Stored data entries –
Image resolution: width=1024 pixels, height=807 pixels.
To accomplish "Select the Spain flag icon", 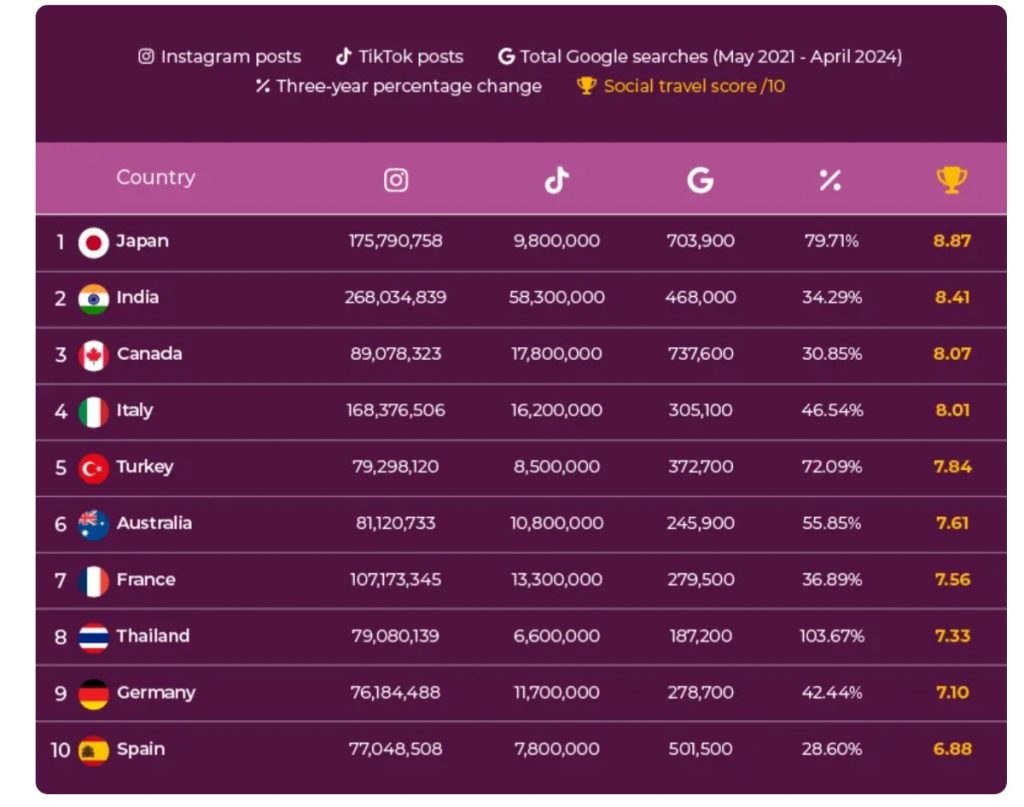I will click(x=93, y=750).

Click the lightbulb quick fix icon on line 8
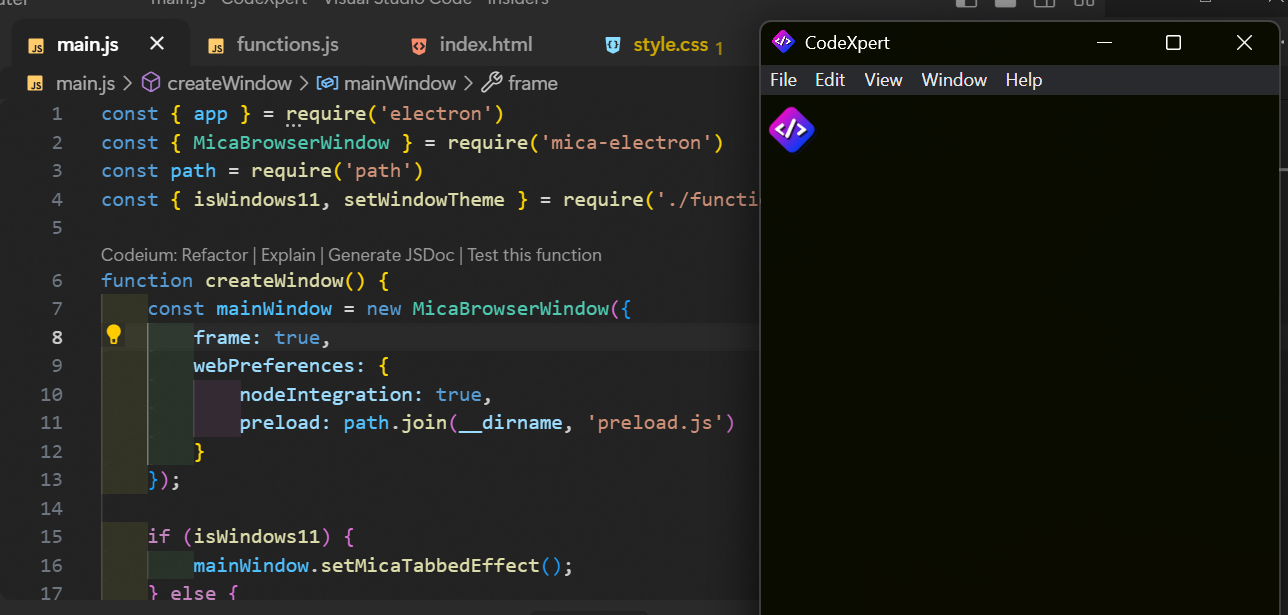tap(113, 334)
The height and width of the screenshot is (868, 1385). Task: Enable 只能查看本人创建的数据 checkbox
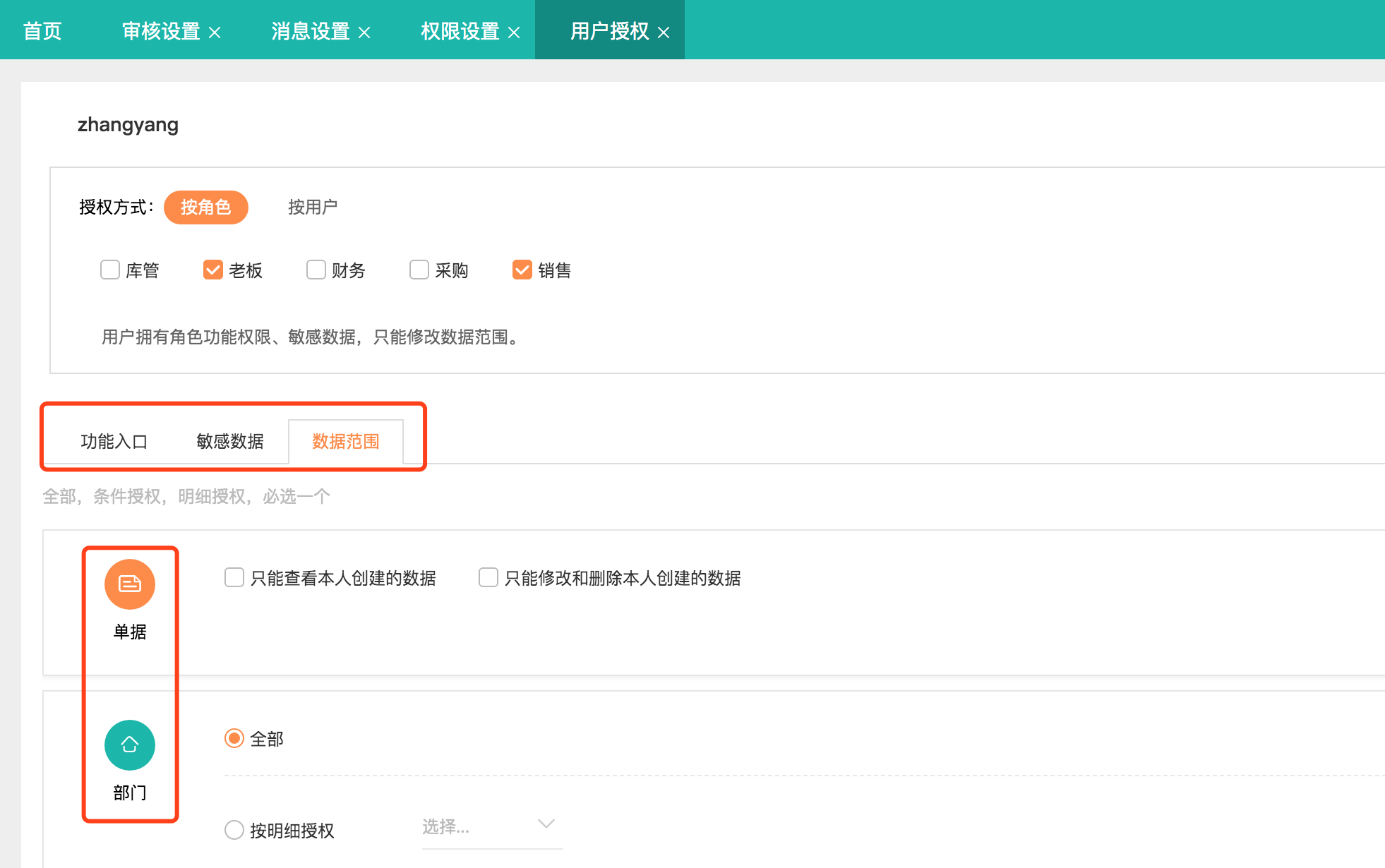pyautogui.click(x=232, y=576)
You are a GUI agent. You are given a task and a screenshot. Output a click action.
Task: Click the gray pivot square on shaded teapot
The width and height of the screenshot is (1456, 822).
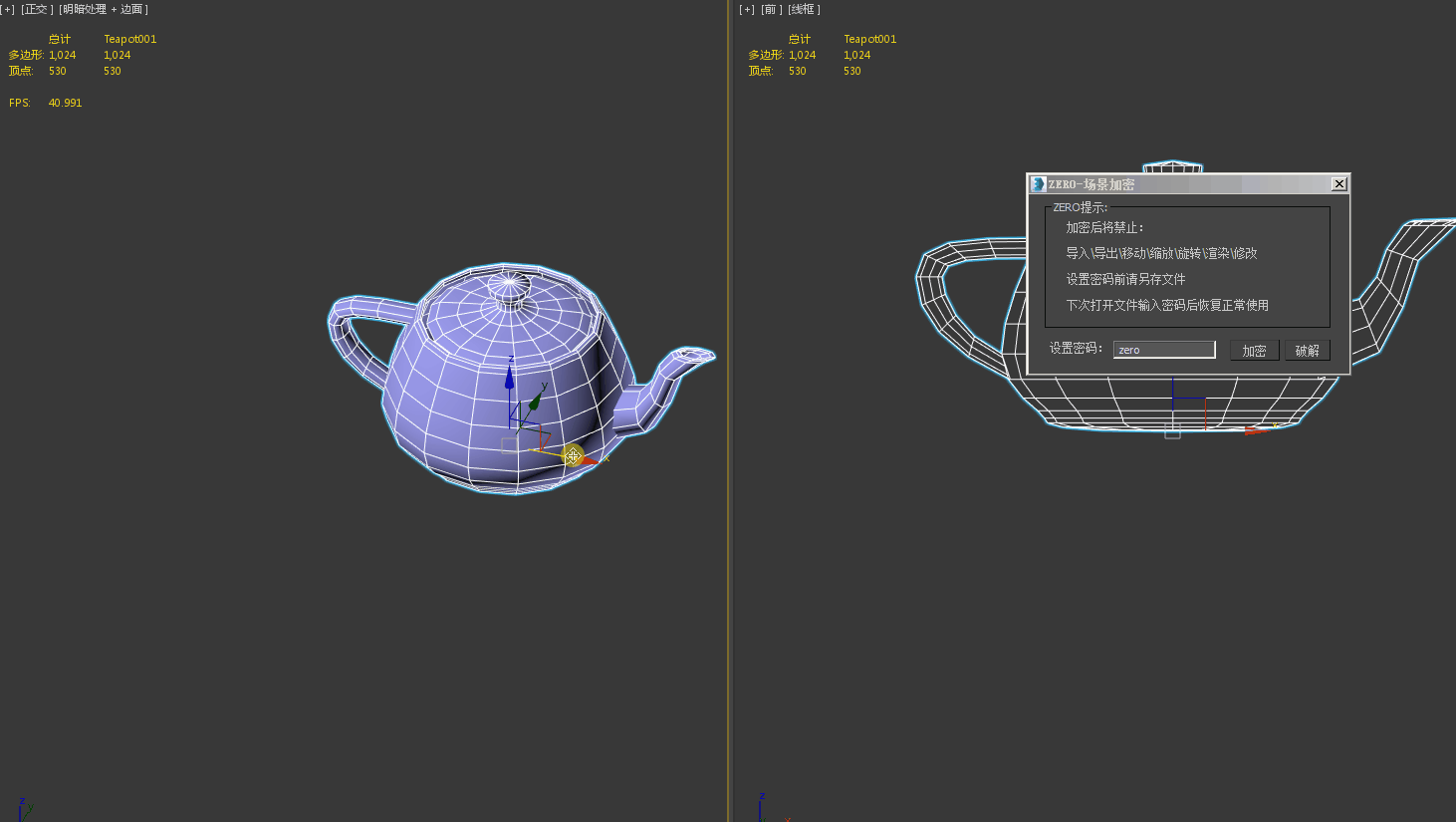509,444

Action item – Output exactly the lines from the line containing "The height and" through the last line of the records, both included, and leave out every picture.

Answer to the exercise –
The height and width of the screenshot is (868, 1385). Task: Enable 只能查看本人创建的数据 checkbox
pyautogui.click(x=232, y=576)
You are a GUI agent. You are given a task and a screenshot. Output a click action.
Task: Click the gray pivot square on shaded teapot
The width and height of the screenshot is (1456, 822).
509,444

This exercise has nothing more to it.